WHEN LIFE AND ART COLLIDE: Last season, when The Naked Truth moved from ABC to NBC, the Peacock transformed the Tea Leoni vehicle from a risque sitcom about a tabloid paparazzo into a generic office comedy. The results were less than stellar, and this season Naked was heading back to its roots. But with the death of Princess Diana and the resulting backlash against guerrilla photographers, producer Brillstein-Grey Communications is said to be regretting the decision.
The first three episodes of the new season — which find Leoni’s Nora Wilde resuming life as a member of the paparazzi — are already in the can, but, says an exec close to the show, ”We have tweaked anything that comes close to the line of questionable taste.” Furthermore, there won’t be any celeb stalking a la the show’s freshman season on ABC, when Nora was seen hounding Tom Hanks and trying to steal a urine sample from Anna Nicole Smith.
Leoni (now married to noted paparazzi hater David Duchovny) is said to be particularly unhappy with the tabloid setting. Some wonder, though, if her concern is really just a smoke screen, masking her real desire to quit the shaky series. You can’t blame her; if Naked flops, she becomes a two-time TV loser (anyone remember Flying Blind?).
SEMIANNUAL OPRAH RETIREMENT WATCH: On Sept. 15, Oprah Winfrey must decide whether to sign on for at least one more year, and, of course, there’s the usual speculation that the queen of yak will hang up her crown.
Unlikely, say industry insiders, though they do point out that Winfrey has reason to be miffed at King World toppers Michael and Roger King, who, while selling their latest talk diva, Roseanne, apparently hinted to TV stations that Winfrey might walk after the 1997-98 season. They certainly don’t want that to happen (King World makes an estimated $300 million plus from Oprah annually, or about 40 percent of the company’s revenues), but they also couldn’t resist a chance to position Roseanne as a possible heir.
In 1995, the last time Winfrey toyed with quitting, she said the decision to keep going was ”difficult” because she ”wanted to feel completely confident that the show can stay fresh and entertaining.” Though it’s still on top of the ratings, Oprah has become more celebrity driven of late, no doubt in response to the stunning success of Warner Bros.’ The Rosie O’Donnell Show.
Of course, if Oprah should decide to walk, Rosie would be the big winner, thanks to smart dealmaking by Warner Bros. When the studio was launching O’Donnell, it put clauses in many of its contracts with stations that also carry Oprah indicating that if Winfrey leaves, Rosie gets her much-coveted time slot. King World is taking a similar approach with Roseanne, which debuts in the fall of 1998.

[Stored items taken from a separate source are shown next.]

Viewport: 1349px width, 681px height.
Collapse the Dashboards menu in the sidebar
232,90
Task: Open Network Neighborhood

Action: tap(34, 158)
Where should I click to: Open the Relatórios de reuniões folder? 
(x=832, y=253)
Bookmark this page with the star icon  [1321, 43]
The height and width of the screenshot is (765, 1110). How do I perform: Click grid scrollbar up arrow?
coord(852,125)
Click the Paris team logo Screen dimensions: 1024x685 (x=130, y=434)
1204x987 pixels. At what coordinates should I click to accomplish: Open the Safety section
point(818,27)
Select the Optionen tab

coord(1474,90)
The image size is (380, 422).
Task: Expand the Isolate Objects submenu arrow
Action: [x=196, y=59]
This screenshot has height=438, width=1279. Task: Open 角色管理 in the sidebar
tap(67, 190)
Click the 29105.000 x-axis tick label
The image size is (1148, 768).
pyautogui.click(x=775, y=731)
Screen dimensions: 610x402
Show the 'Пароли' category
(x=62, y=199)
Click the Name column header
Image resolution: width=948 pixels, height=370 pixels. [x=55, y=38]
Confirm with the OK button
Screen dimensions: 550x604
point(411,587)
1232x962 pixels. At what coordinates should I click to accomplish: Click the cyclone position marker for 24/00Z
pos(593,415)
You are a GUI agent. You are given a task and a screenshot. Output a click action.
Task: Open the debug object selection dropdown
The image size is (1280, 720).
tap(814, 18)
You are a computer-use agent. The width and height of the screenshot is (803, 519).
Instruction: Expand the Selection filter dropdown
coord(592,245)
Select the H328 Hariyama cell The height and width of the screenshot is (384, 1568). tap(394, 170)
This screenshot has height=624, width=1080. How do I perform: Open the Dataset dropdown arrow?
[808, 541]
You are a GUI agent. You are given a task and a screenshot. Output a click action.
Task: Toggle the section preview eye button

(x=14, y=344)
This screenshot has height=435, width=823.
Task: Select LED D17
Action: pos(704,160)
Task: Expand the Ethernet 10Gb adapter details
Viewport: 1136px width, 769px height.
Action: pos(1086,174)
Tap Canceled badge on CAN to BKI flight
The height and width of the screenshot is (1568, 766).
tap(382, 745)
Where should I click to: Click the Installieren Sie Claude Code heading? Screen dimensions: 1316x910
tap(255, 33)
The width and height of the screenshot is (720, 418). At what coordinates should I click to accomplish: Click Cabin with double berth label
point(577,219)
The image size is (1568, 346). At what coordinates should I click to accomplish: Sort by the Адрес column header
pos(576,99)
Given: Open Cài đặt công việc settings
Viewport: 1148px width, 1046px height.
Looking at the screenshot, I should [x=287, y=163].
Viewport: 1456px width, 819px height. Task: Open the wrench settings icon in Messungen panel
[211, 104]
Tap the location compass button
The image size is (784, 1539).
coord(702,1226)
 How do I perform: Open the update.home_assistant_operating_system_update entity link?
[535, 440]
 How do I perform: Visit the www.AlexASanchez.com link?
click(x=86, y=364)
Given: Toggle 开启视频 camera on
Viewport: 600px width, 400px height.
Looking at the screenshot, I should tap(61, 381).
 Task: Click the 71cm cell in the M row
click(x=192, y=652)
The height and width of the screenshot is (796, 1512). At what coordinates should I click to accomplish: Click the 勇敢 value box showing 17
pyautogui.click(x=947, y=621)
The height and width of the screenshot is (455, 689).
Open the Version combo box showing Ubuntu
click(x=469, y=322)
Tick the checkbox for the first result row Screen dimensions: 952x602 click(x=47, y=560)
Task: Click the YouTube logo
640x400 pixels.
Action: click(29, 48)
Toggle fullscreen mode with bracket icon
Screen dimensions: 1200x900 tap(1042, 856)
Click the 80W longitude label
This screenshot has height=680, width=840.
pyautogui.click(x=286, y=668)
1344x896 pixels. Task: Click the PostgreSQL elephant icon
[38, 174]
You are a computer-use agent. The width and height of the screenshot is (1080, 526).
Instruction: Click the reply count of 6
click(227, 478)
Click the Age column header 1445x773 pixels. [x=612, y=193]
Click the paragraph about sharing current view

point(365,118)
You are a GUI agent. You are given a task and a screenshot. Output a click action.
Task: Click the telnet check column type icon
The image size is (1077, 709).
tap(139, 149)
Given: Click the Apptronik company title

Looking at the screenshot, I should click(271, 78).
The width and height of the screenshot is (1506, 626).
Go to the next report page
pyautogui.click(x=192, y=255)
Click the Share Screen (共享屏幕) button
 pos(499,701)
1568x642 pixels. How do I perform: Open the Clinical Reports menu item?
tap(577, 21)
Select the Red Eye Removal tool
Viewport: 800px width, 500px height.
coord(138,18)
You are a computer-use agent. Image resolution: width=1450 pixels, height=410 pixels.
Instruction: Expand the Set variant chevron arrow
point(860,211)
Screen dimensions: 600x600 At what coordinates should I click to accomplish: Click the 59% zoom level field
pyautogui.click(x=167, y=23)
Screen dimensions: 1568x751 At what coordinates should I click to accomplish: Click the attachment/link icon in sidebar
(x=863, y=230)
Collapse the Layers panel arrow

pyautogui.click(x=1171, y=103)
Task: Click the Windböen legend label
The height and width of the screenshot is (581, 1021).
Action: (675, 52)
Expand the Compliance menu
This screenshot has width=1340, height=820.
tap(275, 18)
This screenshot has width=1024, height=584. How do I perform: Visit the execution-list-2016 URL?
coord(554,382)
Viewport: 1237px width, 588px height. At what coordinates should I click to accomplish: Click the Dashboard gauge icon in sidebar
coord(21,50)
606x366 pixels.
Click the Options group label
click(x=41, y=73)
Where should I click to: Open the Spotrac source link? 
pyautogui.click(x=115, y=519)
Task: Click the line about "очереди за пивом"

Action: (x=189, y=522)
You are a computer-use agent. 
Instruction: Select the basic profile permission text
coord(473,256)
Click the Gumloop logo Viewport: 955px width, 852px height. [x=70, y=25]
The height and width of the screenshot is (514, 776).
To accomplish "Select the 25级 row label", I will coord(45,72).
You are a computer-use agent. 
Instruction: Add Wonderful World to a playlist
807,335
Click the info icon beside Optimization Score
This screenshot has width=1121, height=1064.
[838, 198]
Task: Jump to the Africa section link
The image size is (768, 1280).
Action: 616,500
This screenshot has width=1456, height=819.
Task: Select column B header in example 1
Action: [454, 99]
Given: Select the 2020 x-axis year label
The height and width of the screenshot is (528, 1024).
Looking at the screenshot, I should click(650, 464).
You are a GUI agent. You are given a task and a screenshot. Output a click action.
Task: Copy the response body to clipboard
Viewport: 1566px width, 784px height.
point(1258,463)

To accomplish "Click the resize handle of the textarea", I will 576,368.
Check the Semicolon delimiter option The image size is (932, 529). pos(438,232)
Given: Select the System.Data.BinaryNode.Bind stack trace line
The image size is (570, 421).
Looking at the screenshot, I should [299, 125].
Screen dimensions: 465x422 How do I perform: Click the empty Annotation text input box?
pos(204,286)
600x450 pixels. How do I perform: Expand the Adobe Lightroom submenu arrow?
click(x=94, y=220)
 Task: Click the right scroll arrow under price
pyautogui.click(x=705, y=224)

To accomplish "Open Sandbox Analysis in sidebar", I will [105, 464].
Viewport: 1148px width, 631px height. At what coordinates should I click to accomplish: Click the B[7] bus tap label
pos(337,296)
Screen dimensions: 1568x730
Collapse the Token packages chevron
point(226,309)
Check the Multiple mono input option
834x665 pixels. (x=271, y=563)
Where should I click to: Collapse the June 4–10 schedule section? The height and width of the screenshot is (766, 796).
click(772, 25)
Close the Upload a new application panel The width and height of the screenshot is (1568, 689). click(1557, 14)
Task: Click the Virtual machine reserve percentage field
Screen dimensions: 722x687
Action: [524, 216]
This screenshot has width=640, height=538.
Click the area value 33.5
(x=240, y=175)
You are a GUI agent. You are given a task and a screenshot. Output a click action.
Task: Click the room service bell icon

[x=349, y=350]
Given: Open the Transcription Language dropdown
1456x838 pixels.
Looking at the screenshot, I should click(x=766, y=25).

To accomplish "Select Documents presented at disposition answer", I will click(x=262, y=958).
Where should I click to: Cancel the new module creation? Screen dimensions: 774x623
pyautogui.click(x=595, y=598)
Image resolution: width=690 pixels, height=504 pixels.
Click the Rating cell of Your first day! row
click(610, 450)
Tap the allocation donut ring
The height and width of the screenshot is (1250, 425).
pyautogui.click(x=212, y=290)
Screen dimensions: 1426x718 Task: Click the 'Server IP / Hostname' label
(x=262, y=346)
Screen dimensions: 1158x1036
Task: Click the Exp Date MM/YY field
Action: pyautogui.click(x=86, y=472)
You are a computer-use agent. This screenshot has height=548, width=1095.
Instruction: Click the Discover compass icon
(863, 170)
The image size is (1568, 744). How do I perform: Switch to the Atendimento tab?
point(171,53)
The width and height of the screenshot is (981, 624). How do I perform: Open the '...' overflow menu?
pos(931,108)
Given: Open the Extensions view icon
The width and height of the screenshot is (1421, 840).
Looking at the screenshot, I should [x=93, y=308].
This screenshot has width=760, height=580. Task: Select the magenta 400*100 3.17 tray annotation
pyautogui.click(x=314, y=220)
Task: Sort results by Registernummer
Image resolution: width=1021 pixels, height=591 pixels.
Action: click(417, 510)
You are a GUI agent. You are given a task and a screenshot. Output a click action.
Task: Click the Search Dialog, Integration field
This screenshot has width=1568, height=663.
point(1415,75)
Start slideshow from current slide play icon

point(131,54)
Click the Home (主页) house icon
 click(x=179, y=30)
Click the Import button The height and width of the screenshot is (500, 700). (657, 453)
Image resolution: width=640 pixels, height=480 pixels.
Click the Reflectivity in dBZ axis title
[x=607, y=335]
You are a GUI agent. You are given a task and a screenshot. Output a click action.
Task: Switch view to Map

TO BE OR NOT TO BE: As Access Hollywood enters its second season, the question is, Will there be a third? The show’s owners, NBC and Fox’s Twentieth Television, are looking to end their joint partnership to produce and distribute the would-be challenger to Entertainment Tonight. While the show’s ratings have remained steady, it has never really threatened ET’s dominance, and Fox’s decision to move Access into less, well, accessible time periods isn’t helping. One thing’s for sure: Sportscaster Pat O’Brien, who just left CBS to become an Access host, should have a serious chat with his agent.